Question

The length of a rectangular garden is 9 feet longer than its width. if the garden's perimeter is 190 feet, what is the area of the garden in square feet?

Answer

**step1** Understanding the Problem

The problem asks us to find the area of a rectangular garden. We are given two pieces of information:
1. The length of the garden is 9 feet longer than its width.
2. The perimeter of the garden is 190 feet.

**step2** Finding the Sum of Length and Width

The perimeter of a rectangle is the total distance around its four sides. It is calculated by adding the lengths of all four sides, or by the formula: Perimeter = 2 $$\times$$ (Length + Width).
Since the perimeter is 190 feet, half of the perimeter will give us the sum of the length and the width.
Sum of Length and Width = 190 feet $$\div$$ 2 = 95 feet.

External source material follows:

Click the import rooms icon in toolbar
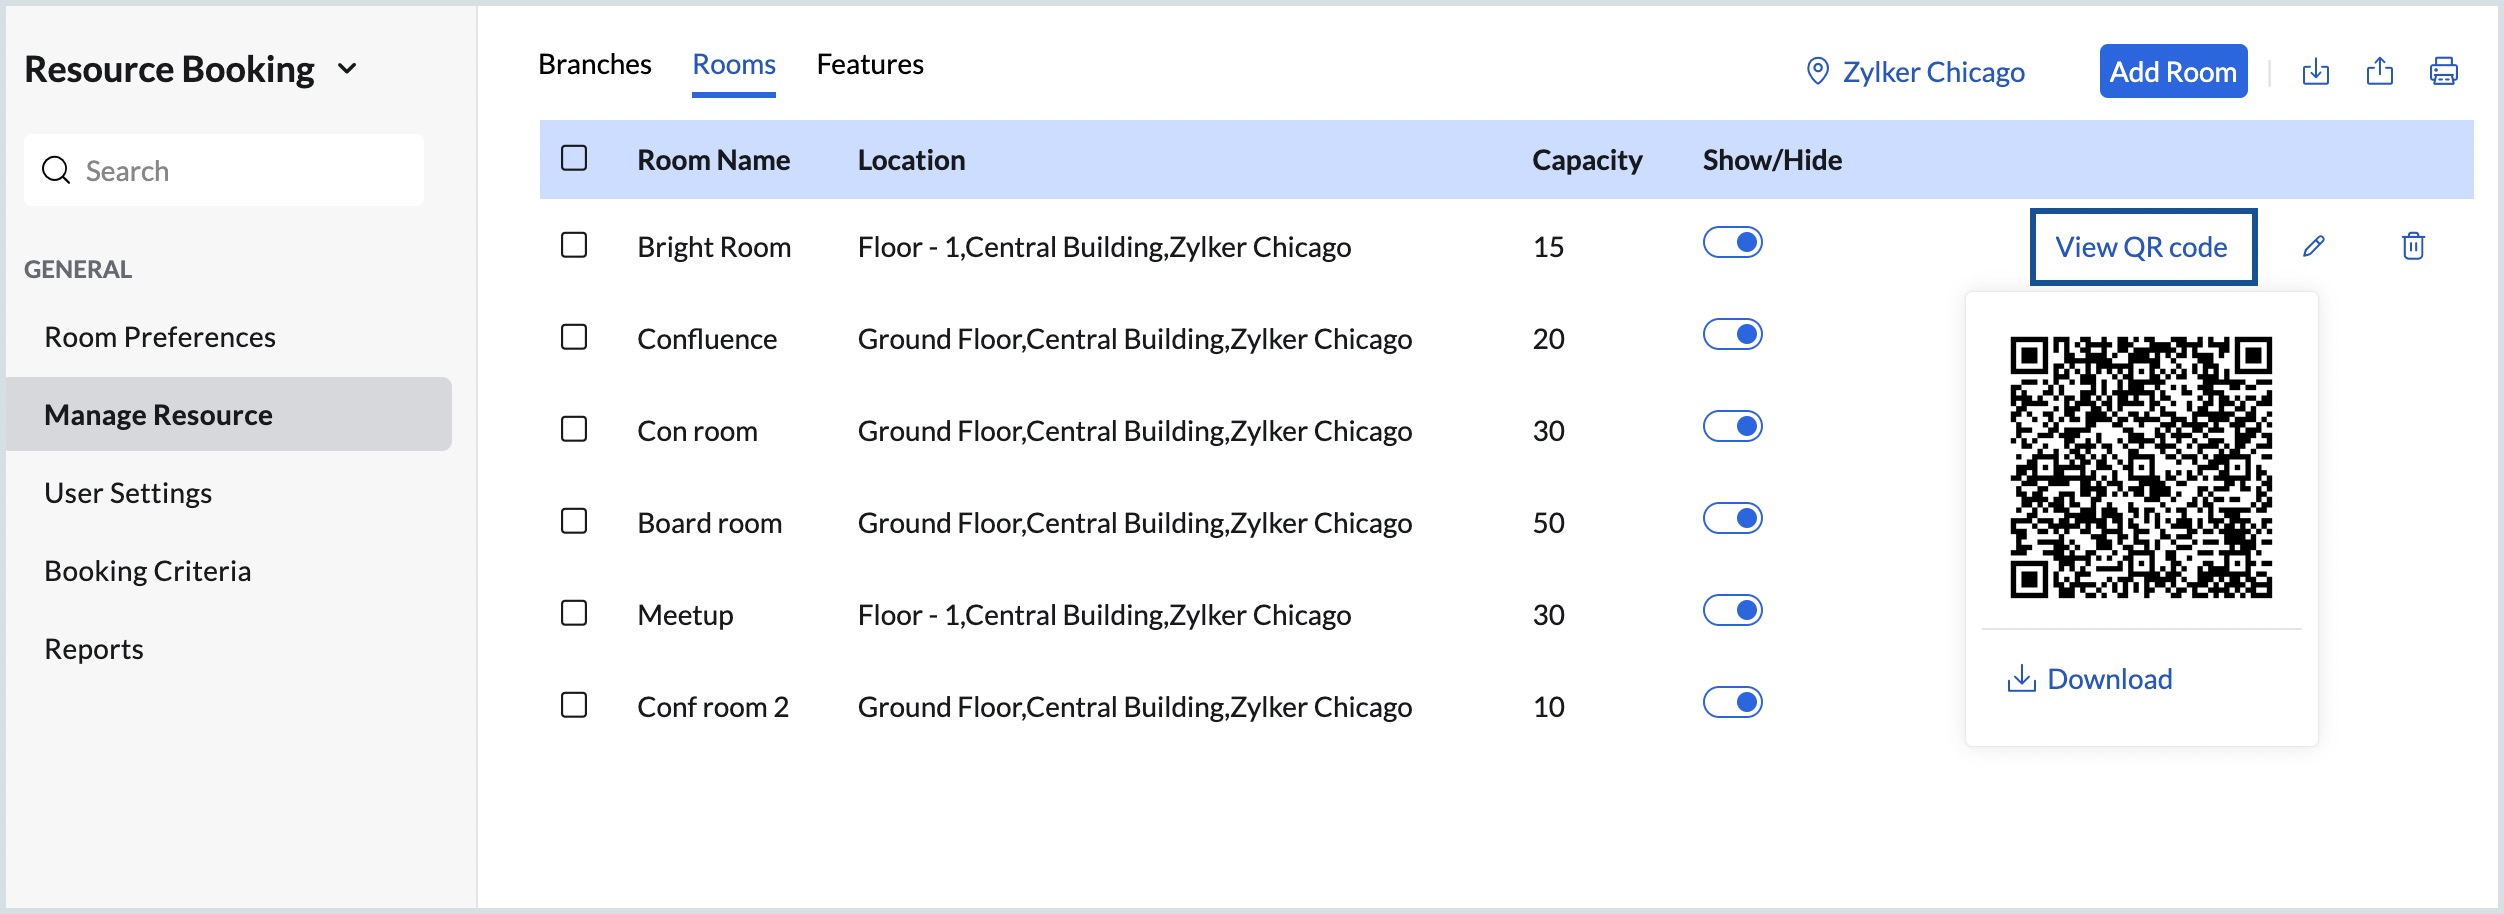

**step3** Determining the Width

We know that the length is 9 feet longer than the width. This means if we take the sum of the length and the width (which is 95 feet) and subtract the extra 9 feet that the length has, we will be left with two times the width.
Two times the Width = 95 feet - 9 feet = 86 feet.
Now, to find the width, we divide this amount by 2.
Width = 86 feet $$\div$$ 2 = 43 feet.

**step4** Determining the Length

Since the length is 9 feet longer than the width, we can find the length by adding 9 feet to the width we just found.
Length = 43 feet + 9 feet = 52 feet.

**step5** Calculating the Area

The area of a rectangle is calculated by multiplying its length by its width.
Area = Length $$\times$$ Width
Area = 52 feet $$\times$$ 43 feet
To calculate 52 $$\times$$ 43:
We can multiply 52 by 40 and then by 3, and add the results.
52 $$\times$$ 40 = 2080
52 $$\times$$ 3 = 156
2080 + 156 = 2236.
So, the area of the garden is 2236 square feet.